Research Institutions

The authors of this study come from multiple academic and medical research institutions, including:

  • University of California, Los Angeles (UCLA)
  • University of California, Irvine (UCI)
  • University of California, San Diego (UCSD)
  • Vanderbilt University, Nashville, TN

Research Methods

This study developed a machine learning algorithm named PheneT to identify undiagnosed CVID patients from EHR data.

a) Research Process

  1. Data Preparation:

    • Extracted approximately 3200 candidate patients with immune deficiency-related ICD codes from UCLA’s electronic health record system. After manual review by clinical immunologists, 197 patients meeting CVID criteria were identified as “true” cases for model construction.
  2. Feature Selection:

    • Extracted features from these cases and used the Human Phenotype Ontology (HPO) and Online Mendelian Inheritance in Man (OMIM) databases to map CVID clinical phenotypes to Phecodes (phenotype codes), obtaining 34 Phecodes related to CVID.
    • Increased the accuracy of feature selection using the training dataset containing CVID patients and selected 44 Phecodes.
  3. Model Training:

    • Trained the selected features using marginal logistic regression.
    • The training process included data balancing and moderately expanding the sample size (0.5 oversampling ratio).
    • Optimized the model using IgG lab test results during five-fold cross-validation, improving the model’s accuracy.
  4. Validation and Application:

    • Conducted external validation on over six million records from five different healthcare systems (including UCLA), showing PheneT’s applicability across different systems.
    • PheneT diagnosed CVID patients 244 days (approximately 8 months) earlier within UCLA’s EHR data.

b) Main Results

  • Performance of PheneT:

    • PheneT outperformed the existing Phers method, improving AUC-ROC and AUC-PR performance indicators by 17% and 42%, respectively.
    • The PheneT model accurately and efficiently identified CVID patients using 65 features.
  • Early Diagnosis:

    • PheneT can identify high-risk CVID patients months before diagnosis. The study shows that PheneT could detect the disease an average of 244 days before confirmed diagnosis.
    • Additionally, among the top 100 highest-risk score patients, 74% were evaluated as highly likely to have CVID, demonstrating the effectiveness of PheneT.
  • Cross-Institution Validation:

    • PheneT was applied to EHR data from several University of California medical centers and Vanderbilt University, showing high robustness and applicability across different datasets.

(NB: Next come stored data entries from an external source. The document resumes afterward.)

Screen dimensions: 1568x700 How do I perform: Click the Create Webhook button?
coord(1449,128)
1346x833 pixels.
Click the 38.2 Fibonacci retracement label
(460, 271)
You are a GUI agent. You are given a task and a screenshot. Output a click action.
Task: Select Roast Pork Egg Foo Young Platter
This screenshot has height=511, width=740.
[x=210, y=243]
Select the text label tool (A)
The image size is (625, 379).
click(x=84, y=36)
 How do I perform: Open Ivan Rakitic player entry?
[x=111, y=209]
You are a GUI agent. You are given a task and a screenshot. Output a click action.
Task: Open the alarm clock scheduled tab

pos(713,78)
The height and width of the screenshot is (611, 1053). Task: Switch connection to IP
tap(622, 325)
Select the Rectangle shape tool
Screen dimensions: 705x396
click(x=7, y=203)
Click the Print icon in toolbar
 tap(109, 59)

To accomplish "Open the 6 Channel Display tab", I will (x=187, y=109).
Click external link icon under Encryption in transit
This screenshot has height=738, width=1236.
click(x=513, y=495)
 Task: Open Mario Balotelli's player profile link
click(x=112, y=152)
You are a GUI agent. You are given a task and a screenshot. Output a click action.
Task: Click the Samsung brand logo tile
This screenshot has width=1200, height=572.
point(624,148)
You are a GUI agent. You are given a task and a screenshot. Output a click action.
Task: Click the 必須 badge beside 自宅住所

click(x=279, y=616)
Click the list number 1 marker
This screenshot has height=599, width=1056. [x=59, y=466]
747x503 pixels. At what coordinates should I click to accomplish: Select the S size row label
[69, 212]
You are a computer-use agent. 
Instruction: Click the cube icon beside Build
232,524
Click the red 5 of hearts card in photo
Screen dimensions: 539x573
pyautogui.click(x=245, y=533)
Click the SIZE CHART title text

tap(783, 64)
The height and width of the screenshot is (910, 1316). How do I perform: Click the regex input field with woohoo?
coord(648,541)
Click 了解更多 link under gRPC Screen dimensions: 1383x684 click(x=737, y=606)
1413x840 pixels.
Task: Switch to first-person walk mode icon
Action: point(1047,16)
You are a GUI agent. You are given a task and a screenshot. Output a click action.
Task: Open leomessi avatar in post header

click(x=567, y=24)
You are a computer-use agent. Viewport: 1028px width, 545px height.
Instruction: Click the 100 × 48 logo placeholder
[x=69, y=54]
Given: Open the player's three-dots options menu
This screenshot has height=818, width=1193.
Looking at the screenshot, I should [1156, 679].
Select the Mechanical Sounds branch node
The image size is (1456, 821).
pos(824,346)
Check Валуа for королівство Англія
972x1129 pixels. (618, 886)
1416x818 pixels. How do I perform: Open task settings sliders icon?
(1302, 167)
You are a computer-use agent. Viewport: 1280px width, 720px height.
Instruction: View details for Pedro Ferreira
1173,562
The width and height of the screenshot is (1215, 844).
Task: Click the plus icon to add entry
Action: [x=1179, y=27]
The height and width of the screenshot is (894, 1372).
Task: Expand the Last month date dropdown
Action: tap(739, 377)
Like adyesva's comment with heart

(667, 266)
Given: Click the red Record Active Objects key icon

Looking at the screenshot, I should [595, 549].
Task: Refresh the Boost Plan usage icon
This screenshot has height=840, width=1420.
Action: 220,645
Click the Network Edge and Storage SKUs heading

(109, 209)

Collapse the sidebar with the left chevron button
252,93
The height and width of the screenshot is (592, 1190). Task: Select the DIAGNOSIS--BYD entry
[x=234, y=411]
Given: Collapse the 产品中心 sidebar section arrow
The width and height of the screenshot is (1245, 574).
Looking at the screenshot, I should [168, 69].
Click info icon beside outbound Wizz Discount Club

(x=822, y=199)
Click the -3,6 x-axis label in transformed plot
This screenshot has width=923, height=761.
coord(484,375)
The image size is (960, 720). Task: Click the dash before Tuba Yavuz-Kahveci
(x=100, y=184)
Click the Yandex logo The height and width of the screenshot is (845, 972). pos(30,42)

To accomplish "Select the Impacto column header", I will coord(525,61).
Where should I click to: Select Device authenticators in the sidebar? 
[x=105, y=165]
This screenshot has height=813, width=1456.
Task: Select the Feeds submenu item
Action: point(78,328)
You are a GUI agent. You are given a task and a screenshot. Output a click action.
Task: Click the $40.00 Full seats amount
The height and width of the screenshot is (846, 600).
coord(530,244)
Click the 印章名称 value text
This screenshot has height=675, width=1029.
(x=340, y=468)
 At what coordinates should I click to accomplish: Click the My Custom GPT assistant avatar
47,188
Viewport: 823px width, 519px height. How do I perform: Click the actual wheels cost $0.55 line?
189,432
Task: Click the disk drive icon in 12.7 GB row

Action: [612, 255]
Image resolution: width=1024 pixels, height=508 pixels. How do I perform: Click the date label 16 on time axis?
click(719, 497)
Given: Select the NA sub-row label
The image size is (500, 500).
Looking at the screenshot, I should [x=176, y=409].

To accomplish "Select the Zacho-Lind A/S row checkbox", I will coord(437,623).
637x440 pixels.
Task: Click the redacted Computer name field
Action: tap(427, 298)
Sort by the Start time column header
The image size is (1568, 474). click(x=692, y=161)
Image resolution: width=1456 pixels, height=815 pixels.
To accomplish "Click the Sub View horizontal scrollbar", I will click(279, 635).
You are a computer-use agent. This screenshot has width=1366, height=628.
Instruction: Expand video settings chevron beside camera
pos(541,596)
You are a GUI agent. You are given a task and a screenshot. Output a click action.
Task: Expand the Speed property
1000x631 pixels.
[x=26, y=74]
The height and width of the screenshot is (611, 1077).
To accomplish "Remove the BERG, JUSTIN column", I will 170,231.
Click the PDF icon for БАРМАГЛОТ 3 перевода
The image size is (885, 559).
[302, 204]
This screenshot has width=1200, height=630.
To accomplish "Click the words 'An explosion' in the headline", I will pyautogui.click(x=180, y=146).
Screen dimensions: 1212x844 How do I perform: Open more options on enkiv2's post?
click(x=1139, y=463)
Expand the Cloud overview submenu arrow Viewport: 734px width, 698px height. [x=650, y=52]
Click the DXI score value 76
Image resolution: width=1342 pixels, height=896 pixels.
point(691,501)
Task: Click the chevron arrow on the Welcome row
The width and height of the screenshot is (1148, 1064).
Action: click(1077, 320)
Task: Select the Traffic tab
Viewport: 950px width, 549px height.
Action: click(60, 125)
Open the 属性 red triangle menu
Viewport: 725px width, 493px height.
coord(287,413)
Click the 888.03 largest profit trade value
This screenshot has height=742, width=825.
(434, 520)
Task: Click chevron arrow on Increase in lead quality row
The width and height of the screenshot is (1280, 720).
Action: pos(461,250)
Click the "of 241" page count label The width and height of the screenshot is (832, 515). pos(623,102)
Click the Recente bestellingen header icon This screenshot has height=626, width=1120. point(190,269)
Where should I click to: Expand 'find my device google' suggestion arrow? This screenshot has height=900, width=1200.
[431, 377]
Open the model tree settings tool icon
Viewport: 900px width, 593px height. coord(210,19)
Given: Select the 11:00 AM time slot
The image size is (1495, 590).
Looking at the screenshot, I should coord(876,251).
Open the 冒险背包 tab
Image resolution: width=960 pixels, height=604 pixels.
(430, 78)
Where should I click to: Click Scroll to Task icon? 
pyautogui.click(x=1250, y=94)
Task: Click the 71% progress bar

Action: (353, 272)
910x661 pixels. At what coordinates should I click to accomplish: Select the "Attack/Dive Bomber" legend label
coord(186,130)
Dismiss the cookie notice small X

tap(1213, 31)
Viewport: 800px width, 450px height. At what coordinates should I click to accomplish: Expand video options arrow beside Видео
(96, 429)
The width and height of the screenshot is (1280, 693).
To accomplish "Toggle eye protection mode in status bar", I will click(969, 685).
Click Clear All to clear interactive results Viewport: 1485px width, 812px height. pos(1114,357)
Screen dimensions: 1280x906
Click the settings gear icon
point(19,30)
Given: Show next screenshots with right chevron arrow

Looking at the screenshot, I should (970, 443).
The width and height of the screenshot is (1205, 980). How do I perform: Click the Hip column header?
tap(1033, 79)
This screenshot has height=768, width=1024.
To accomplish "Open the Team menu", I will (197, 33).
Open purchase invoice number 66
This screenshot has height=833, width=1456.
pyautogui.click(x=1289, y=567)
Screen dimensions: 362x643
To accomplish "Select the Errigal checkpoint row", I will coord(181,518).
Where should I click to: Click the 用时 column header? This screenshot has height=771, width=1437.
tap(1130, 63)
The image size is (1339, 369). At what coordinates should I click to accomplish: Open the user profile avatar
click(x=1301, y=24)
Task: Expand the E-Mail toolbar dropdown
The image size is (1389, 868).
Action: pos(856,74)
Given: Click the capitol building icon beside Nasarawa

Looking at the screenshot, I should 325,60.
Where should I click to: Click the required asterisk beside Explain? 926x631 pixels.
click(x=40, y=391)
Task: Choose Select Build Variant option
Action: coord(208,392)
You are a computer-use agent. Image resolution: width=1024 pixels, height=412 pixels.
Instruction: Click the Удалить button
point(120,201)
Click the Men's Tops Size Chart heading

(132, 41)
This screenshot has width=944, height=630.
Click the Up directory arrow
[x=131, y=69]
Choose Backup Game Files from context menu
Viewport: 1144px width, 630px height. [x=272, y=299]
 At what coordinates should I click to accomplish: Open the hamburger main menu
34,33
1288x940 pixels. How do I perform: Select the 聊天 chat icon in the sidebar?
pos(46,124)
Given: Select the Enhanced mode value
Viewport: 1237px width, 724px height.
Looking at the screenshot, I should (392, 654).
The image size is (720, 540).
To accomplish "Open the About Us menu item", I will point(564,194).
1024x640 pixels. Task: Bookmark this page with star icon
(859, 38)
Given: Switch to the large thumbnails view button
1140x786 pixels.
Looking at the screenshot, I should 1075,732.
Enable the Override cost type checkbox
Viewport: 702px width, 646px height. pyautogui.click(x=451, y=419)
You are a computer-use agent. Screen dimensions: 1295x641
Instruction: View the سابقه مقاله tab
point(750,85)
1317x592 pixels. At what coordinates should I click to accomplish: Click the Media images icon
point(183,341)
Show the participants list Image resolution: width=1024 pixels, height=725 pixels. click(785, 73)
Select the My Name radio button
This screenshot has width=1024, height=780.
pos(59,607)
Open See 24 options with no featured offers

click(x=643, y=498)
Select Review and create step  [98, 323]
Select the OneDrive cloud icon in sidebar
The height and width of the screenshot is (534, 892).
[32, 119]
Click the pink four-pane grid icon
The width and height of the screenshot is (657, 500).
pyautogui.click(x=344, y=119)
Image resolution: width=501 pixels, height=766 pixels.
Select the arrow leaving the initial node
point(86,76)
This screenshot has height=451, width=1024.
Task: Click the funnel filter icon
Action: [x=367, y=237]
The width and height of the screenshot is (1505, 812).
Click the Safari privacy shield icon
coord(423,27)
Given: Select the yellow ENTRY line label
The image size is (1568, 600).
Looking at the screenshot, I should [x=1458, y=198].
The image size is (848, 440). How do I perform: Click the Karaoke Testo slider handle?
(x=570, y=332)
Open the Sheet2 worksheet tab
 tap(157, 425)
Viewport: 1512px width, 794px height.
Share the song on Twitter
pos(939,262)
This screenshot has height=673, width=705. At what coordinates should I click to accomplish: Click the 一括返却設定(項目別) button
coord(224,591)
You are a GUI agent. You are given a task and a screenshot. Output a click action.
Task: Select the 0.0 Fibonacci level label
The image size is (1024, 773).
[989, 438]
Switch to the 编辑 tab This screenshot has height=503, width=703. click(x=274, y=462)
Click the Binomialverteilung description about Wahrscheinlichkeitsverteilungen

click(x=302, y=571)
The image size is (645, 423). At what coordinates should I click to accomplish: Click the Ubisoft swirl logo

c) Conclusions and Research Value

  • Scientific Value:

    • This study demonstrates the significant potential of machine learning in the medical field, particularly for the early diagnosis of rare diseases.
    • It shows that large-scale EHR data used for machine learning can effectively shorten the diagnosis time of rare diseases, reducing patient suffering and waste of medical resources.
  • Application Value:

    • PheneT provides new methods and tools for clinical diagnosis, helping doctors to identify potential CVID patients earlier, enabling early intervention, and improving patient outcomes.
    • Healthcare systems can use this algorithm to screen a wide population, enhancing the identification rate of rare diseases and optimizing healthcare resource allocation.

d) Research Highlights

  • Innovativeness:

    • The PheneT algorithm combines machine learning and large-scale EHR data to explore complex pathological features not covered by traditional methods.
    • The comprehensive risk scoring model for CVID improves current methods and shows high reliability in cross-institution validation.
  • Clinical Impact:

    • PheneT can significantly reduce the diagnostic delay of CVID, save substantial medical resources, and improve the quality of life and prognosis of patients.

Through systematic analysis of EHR data, the PheneT algorithm demonstrates significant potential in diagnosing complex rare diseases, providing a valuable reference for the future application of AI in healthcare.